##### Information supplied #####

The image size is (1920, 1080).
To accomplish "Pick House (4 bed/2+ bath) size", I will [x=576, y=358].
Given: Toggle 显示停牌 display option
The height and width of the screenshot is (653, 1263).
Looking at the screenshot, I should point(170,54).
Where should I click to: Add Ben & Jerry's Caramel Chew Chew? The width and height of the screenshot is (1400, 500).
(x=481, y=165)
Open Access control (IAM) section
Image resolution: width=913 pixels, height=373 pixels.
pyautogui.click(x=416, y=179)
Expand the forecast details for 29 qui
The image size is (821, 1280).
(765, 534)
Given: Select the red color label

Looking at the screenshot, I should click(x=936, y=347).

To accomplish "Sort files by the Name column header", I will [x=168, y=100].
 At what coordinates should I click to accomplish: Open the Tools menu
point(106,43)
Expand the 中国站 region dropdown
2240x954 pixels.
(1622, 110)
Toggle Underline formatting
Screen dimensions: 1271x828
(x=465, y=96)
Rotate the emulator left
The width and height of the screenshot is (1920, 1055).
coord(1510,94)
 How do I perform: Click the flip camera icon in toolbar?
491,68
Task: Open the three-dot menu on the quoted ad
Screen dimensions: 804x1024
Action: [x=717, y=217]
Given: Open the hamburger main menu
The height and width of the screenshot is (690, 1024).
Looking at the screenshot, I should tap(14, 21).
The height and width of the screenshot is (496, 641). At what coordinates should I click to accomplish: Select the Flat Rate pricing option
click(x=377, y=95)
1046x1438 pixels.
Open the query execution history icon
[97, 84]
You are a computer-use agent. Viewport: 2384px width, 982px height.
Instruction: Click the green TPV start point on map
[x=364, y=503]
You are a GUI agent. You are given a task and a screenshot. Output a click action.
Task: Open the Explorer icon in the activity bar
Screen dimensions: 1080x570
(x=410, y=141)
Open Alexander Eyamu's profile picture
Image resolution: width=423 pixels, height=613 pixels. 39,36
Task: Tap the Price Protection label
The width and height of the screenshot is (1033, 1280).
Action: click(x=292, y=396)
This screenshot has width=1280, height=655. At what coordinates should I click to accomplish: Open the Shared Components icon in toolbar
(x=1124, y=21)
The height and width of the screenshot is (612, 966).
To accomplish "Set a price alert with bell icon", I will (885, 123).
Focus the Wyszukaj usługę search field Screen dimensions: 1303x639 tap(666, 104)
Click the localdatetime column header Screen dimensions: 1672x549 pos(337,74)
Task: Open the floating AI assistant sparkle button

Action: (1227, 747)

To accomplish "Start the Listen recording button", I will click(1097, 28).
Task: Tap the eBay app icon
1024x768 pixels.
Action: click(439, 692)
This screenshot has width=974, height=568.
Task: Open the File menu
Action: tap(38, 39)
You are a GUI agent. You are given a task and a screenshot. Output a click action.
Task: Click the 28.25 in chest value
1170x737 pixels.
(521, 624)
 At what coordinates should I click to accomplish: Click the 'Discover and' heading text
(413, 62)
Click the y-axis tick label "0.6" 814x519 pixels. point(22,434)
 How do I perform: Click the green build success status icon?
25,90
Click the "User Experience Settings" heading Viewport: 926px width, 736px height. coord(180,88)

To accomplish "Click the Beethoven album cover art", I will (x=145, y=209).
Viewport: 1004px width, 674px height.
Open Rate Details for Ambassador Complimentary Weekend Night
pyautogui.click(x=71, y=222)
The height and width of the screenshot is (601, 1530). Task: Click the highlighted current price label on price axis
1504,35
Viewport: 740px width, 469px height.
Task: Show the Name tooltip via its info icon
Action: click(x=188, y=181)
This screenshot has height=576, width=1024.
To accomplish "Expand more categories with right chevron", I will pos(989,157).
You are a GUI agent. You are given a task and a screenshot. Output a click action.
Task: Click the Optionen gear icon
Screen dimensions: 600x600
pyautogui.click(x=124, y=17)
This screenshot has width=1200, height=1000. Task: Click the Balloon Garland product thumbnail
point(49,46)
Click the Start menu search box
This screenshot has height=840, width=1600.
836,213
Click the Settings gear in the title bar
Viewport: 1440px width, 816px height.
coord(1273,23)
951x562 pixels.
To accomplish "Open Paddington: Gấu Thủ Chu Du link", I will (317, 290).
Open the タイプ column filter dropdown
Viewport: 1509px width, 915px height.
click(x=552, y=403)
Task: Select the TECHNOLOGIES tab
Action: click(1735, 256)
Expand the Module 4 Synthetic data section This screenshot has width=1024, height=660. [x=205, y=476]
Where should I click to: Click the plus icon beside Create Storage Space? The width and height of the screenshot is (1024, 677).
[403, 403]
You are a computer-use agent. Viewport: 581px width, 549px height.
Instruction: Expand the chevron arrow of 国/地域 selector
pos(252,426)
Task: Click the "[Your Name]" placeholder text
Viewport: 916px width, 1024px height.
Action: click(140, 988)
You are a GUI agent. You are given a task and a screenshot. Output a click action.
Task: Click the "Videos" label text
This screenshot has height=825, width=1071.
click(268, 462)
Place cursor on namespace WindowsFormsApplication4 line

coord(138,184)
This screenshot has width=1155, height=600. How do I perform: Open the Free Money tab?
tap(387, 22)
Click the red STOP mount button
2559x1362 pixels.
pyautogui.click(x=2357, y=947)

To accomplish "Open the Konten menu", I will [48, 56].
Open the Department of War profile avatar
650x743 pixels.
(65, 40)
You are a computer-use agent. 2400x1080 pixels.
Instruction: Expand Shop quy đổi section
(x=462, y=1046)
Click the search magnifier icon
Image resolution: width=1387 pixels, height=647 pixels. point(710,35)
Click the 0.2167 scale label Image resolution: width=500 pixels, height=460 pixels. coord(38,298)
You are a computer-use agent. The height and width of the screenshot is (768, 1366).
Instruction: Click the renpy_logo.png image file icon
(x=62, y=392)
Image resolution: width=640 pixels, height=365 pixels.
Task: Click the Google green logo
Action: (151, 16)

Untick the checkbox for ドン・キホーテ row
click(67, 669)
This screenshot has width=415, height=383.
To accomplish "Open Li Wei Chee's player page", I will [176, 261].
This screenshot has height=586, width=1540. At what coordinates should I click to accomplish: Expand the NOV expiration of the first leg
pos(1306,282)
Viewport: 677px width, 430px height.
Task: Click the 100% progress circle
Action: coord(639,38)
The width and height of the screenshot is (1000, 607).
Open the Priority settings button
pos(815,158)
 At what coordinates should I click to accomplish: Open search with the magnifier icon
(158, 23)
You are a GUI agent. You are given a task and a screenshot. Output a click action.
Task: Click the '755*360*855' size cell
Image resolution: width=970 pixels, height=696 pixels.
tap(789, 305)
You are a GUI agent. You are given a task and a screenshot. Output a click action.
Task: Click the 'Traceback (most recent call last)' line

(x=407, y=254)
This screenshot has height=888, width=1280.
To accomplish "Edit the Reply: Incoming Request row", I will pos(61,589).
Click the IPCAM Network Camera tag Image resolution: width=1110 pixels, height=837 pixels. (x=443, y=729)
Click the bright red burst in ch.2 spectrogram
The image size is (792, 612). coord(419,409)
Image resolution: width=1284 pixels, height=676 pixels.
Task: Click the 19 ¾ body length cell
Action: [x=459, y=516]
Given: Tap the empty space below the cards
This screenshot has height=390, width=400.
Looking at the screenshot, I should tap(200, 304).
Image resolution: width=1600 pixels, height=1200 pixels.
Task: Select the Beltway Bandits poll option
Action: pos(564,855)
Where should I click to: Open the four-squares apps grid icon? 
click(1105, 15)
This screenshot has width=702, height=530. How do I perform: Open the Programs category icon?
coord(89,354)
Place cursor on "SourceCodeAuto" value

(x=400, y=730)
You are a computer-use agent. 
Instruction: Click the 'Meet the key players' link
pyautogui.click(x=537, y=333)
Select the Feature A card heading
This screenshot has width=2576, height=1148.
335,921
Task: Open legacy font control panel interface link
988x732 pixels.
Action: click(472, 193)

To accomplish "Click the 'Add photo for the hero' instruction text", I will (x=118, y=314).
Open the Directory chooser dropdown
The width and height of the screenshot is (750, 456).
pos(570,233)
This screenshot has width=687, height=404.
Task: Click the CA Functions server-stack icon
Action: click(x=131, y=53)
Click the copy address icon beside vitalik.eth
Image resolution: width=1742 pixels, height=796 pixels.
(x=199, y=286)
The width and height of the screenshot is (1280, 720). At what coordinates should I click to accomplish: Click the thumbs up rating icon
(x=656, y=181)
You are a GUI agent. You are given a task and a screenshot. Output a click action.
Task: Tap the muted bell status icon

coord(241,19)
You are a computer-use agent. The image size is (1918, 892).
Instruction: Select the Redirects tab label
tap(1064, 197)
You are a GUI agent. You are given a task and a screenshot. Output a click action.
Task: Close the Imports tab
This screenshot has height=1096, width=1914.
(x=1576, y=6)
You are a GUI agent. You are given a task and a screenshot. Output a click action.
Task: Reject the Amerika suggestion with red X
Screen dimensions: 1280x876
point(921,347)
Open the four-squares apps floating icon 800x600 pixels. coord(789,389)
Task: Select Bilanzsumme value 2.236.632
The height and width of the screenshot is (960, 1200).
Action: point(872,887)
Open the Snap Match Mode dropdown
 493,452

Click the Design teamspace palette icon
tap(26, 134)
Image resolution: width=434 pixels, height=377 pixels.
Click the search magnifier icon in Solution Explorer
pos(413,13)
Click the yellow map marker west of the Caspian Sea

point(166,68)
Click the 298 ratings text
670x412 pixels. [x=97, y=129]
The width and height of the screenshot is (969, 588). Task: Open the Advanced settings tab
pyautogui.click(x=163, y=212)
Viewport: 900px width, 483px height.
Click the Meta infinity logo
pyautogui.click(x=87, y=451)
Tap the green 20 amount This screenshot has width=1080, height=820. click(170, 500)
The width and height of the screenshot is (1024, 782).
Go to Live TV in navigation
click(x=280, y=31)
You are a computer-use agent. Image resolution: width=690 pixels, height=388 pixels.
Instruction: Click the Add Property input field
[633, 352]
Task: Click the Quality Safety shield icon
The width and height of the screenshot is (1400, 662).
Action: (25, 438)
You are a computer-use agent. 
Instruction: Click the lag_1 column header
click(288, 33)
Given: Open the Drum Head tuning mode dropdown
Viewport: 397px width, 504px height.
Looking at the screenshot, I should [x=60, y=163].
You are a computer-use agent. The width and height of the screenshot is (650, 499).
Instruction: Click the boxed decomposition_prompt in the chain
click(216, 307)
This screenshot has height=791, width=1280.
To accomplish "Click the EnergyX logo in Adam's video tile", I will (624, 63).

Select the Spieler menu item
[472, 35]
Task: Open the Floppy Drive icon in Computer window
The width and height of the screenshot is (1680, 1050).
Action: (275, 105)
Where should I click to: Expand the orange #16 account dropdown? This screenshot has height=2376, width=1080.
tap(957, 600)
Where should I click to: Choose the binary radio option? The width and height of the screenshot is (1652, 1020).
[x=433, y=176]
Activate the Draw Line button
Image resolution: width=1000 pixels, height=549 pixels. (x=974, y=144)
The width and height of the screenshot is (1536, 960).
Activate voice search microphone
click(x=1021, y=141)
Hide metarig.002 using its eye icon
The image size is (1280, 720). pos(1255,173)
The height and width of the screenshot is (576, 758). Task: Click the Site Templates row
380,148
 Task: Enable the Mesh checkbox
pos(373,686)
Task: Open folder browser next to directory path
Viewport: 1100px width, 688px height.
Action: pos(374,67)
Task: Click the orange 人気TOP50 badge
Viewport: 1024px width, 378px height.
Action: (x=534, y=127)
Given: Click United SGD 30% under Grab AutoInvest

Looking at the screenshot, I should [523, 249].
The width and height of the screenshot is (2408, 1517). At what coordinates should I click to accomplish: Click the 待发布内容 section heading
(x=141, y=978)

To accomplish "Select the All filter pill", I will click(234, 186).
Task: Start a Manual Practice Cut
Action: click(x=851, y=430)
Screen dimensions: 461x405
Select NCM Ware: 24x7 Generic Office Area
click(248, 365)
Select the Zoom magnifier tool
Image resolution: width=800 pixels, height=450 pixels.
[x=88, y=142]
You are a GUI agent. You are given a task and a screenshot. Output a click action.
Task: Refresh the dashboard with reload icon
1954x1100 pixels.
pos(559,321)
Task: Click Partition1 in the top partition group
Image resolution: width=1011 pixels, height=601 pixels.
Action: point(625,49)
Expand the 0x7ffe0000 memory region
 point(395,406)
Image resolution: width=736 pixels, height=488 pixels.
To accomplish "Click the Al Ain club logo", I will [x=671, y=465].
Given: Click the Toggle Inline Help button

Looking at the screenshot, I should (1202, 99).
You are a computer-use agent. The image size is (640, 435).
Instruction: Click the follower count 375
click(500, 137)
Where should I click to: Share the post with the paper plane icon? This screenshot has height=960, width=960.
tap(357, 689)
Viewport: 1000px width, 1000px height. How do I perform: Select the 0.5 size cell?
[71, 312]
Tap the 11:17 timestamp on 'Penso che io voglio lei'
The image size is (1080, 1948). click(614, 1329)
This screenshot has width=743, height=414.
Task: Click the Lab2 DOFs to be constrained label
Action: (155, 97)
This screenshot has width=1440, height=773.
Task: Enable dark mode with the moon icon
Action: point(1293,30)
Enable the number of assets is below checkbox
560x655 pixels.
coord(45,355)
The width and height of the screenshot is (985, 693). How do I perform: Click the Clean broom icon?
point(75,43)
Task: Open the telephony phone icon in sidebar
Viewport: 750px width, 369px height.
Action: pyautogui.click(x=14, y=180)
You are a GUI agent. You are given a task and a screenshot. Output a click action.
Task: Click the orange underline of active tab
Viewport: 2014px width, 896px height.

#####

Referring to the material above, set down exactly the lines between the line with "How do I perform: Click the green" and the line with "Viewport: 1004px width, 674px height.", inclusive, and no other lines.

**Exercise result:**
 How do I perform: Click the green build success status icon?
25,90
Click the "User Experience Settings" heading Viewport: 926px width, 736px height. coord(180,88)

To accomplish "Click the Beethoven album cover art", I will (x=145, y=209).
Viewport: 1004px width, 674px height.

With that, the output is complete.